In the art of fire-fighting, it is known to use foam produced from a solution of a foam concentrate in water. The volume of the solution is expanded by the addition of air and mechanical energy to form a bubble structure resembling shaving cream. The bubble suffocates and cools the fire and protects adjacent structures from exposure to radiant heat.
Foam can be generated using an air aspirating nozzle which entrains air into the solution and agitates the mixture producing bubbles of non-uniform size. With an aspirating system, the foam is formed at the nozzle using the energy of the solution stream.
Foam can also be generated by injecting air under pressure into the solution stream. The solution and air mixture is scrubbed by the hose (or pipe) to form foam of uniform bubble size. The energy used in this system comes from the solution stream and the air injection stream. This system produces a so-called "compressed-air foam" (CAF) which is capable of delivering the foam with a greater force than a comparable aspirated system described above.
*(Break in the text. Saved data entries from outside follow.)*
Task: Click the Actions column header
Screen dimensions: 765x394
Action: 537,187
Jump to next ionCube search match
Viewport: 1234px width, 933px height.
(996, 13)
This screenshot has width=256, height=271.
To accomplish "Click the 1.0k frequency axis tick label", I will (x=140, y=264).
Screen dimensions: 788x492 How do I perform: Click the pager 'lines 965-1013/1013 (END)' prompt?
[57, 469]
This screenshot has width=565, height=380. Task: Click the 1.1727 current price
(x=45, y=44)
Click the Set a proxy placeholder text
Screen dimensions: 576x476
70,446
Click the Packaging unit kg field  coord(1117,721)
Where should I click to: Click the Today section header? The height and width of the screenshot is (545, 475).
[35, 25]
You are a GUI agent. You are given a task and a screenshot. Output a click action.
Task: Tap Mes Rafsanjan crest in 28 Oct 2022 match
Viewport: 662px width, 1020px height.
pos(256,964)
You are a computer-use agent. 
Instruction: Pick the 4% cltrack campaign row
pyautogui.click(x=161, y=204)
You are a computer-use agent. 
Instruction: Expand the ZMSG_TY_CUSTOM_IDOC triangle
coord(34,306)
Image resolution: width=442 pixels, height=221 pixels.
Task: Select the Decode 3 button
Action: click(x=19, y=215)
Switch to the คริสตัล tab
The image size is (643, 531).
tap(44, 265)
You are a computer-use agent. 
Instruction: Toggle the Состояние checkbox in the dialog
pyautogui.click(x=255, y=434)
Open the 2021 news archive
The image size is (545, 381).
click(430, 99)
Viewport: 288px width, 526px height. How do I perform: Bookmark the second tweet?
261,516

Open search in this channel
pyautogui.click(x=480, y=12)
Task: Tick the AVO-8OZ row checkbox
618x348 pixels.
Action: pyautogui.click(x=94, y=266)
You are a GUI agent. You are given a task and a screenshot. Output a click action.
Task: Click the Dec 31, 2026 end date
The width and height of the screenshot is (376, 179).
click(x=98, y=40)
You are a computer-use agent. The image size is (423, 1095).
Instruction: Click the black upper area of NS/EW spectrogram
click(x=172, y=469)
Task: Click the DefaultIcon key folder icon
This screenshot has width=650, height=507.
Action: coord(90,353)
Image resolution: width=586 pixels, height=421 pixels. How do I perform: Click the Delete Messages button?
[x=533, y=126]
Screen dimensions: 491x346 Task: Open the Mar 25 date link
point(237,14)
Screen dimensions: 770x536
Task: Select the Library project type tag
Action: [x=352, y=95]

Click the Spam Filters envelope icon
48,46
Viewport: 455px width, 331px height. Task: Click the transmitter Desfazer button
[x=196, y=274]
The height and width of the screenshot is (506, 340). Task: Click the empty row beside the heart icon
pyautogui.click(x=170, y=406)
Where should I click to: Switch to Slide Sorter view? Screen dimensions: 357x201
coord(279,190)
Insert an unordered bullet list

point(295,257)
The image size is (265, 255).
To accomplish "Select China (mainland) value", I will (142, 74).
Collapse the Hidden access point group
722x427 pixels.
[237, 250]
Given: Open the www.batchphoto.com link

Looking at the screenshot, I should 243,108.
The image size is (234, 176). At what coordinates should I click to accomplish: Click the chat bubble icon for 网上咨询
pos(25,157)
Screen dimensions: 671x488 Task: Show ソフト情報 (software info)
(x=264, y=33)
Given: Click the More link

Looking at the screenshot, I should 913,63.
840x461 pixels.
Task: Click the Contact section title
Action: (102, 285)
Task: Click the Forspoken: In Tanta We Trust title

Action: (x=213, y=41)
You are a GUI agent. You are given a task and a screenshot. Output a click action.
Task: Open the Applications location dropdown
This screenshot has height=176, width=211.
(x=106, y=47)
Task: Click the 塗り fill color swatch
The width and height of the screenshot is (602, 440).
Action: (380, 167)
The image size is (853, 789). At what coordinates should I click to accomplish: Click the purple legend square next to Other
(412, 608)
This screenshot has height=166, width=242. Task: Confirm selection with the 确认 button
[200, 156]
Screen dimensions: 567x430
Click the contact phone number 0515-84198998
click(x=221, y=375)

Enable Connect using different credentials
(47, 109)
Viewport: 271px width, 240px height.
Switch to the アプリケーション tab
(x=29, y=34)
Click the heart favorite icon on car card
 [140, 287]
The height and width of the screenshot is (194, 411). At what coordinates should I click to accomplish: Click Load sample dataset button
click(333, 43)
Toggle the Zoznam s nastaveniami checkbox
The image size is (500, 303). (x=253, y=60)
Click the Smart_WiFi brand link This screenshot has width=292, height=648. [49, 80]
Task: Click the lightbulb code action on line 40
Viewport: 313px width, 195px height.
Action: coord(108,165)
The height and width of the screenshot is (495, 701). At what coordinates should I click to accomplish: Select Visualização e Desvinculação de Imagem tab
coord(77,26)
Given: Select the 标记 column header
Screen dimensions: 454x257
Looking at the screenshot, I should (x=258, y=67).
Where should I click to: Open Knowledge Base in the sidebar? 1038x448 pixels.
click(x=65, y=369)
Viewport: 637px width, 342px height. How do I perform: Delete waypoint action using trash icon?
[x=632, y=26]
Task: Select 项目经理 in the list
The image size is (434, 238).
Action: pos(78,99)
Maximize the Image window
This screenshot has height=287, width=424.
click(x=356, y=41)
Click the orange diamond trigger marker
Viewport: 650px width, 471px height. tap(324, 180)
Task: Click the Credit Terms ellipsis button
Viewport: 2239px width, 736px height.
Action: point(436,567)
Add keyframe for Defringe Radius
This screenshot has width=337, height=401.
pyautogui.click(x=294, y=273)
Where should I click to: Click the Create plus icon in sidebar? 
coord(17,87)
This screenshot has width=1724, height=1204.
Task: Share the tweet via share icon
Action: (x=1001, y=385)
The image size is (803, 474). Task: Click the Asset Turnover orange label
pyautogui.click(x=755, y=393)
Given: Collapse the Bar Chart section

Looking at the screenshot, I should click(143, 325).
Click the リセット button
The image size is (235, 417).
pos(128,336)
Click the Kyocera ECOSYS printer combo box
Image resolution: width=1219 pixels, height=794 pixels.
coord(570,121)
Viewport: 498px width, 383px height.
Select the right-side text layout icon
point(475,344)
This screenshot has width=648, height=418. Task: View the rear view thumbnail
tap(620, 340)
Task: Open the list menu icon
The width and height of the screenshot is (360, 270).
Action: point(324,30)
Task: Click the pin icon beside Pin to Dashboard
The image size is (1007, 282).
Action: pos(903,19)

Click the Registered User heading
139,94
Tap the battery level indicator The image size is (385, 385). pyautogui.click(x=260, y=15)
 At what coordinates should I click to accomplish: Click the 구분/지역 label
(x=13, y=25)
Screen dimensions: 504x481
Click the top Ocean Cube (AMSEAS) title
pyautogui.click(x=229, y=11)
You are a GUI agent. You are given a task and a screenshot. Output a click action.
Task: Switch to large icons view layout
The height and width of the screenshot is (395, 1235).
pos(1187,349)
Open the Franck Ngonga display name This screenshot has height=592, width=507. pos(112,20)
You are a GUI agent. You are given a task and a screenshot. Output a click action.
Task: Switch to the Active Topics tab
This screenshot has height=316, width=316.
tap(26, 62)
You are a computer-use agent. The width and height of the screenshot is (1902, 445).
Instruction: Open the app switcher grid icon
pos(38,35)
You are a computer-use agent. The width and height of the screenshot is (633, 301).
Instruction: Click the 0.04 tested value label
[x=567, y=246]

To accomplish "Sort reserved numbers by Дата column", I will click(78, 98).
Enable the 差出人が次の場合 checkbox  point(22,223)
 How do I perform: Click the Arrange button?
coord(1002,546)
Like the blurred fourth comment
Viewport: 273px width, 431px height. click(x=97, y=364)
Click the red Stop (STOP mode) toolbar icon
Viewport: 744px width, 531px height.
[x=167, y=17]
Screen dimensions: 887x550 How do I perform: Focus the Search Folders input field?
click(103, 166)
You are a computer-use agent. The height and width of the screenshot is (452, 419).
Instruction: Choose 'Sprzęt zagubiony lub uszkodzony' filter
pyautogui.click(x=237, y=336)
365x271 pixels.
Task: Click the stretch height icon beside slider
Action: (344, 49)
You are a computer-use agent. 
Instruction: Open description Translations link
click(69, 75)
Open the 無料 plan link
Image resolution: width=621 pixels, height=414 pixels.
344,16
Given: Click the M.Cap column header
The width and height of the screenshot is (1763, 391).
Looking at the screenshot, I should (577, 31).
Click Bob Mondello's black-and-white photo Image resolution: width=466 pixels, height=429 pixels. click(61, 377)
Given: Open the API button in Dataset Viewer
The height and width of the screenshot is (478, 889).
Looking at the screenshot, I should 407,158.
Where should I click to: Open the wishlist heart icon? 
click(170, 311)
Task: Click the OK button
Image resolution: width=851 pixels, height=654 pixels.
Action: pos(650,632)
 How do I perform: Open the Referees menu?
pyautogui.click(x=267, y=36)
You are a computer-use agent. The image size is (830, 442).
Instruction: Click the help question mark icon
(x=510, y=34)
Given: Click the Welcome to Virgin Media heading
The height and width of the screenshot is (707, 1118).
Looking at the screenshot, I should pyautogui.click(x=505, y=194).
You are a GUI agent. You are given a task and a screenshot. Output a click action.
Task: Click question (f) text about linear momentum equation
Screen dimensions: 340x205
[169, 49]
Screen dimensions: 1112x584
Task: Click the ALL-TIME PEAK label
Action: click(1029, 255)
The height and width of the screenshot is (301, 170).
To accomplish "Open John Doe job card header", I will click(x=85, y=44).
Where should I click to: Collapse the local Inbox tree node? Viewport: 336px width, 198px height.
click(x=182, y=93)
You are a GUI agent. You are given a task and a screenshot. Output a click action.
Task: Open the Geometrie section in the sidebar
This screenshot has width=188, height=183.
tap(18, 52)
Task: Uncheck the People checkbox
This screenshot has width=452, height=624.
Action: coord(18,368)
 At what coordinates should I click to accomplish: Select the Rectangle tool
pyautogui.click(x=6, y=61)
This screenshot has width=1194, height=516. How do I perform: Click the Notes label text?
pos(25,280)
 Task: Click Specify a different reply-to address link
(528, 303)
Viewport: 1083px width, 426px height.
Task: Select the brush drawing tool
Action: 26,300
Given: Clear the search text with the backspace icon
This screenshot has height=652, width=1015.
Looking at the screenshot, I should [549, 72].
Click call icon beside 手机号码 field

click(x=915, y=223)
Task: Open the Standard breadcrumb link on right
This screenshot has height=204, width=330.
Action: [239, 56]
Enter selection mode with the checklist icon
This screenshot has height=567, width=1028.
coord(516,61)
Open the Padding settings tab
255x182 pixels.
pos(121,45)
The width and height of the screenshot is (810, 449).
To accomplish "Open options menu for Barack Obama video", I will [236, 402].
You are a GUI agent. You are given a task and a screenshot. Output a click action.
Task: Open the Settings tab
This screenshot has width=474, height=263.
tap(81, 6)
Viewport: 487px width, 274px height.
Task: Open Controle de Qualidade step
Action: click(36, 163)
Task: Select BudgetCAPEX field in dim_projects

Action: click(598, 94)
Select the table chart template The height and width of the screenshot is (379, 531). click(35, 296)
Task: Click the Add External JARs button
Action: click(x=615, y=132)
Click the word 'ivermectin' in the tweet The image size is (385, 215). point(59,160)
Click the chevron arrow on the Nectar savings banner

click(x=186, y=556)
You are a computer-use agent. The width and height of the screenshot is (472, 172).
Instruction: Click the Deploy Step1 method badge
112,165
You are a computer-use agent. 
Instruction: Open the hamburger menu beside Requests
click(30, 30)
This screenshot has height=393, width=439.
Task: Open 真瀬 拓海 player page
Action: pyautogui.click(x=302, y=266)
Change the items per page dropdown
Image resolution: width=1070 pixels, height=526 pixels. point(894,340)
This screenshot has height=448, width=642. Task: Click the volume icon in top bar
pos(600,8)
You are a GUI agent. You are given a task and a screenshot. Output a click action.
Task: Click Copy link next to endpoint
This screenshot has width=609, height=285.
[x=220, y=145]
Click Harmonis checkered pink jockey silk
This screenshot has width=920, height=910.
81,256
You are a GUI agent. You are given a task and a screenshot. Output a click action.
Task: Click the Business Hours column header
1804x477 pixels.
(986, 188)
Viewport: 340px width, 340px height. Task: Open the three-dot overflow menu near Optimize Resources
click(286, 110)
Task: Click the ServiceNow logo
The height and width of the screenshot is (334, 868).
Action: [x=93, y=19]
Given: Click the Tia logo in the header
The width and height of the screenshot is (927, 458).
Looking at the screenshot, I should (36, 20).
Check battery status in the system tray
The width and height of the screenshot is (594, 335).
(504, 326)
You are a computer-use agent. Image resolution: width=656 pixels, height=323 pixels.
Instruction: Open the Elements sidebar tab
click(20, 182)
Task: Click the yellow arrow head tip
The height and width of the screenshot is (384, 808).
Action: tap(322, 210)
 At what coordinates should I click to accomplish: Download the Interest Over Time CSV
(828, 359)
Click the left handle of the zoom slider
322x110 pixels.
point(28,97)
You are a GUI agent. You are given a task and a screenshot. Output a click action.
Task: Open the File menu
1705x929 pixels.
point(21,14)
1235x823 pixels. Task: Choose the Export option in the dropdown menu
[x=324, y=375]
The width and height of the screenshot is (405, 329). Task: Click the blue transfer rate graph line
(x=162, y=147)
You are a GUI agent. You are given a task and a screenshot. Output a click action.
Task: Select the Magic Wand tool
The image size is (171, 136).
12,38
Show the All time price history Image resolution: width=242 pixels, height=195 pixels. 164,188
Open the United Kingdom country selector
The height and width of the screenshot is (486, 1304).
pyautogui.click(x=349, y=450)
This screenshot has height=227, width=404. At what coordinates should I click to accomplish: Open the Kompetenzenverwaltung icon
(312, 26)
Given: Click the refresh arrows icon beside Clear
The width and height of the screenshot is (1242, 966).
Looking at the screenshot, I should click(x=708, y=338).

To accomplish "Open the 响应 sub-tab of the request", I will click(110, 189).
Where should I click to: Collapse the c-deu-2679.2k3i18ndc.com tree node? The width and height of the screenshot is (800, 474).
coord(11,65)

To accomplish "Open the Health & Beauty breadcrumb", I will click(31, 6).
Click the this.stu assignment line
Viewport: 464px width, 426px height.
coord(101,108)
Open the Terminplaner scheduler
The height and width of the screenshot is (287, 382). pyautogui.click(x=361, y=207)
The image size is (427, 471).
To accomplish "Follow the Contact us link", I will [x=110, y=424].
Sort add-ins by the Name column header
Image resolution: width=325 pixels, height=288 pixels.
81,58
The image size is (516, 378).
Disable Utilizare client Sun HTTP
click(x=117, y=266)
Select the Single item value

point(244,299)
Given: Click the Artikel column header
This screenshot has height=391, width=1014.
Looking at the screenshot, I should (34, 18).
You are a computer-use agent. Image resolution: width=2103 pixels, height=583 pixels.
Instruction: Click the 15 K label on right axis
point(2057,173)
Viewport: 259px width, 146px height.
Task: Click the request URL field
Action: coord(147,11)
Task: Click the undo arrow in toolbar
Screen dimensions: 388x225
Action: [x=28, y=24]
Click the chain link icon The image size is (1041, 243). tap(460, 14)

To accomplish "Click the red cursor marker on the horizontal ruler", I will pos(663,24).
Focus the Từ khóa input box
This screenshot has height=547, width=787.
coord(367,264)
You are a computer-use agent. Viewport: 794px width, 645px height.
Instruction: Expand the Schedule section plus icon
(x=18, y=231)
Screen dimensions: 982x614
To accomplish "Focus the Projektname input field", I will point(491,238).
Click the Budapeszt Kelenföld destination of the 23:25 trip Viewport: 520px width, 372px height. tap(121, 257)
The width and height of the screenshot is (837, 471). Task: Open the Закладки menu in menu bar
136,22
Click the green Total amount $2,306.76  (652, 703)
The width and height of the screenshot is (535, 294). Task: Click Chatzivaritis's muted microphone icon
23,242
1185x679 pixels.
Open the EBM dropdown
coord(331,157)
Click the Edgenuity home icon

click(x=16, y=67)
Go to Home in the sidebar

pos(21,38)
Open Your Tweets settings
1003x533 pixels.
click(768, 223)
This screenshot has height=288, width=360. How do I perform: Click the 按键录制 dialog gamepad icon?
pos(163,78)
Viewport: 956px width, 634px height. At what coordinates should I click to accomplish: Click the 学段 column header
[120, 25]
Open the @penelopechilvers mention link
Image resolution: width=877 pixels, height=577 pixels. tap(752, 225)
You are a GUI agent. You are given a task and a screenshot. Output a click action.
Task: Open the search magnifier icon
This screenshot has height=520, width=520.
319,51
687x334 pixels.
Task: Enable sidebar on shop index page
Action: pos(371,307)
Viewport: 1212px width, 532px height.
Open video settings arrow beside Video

When delivered from a hose, CAF is ejected as a "rope" of foam with a high forward momentum through a smooth bore nozzle. An attempt to widen the delivery angle using a conventional nozzle (such as e.g. a water sprinkler) results in collapsing the bubble structure of the foam and degenerating the foam back into a solution and air.
A published Canadian patent application No. 2,131,109 describes a foam nozzle having a stationary barrel and a rotary distributor with three tubular angled outlets. The design of the nozzle is such that the combined cross-sectional areas of the outlets are not less than the cross-sectional area of the barrel and not larger than twice the cross-sectional area of the barrel.
While the nozzle of the above application is useful, there is still need for a nozzle affording higher efficiency, lower profile, larger ground coverage and a more reliable rotational arrangement or bearing.
According to the invention, there is provided a nozzle for distributing an expanding stream of compressed-gas foam, the nozzle comprising:
a supply conduit for supplying a foam-making solution, said conduit having a cross-sectional area,
a rotary chamber in fluid communication with said supply conduit and defining an axis of rotation, said chamber having a cross-sectional area in a plane perpendicular to the axis of rotation, substantially larger than the cross-sectional area of the conduit, and
at least two orifices in said rotary chamber, said orifices disposed on the opposite sides of the axis or rotation in a manner effective, upon a forced flow of fluid therethrough, to distribute each a stream of foam in a direction at an angle and tangentially to the axis of rotation such as to cause a rotational movement of the rotary chamber (in a direction counter to the direction of the streams of foam).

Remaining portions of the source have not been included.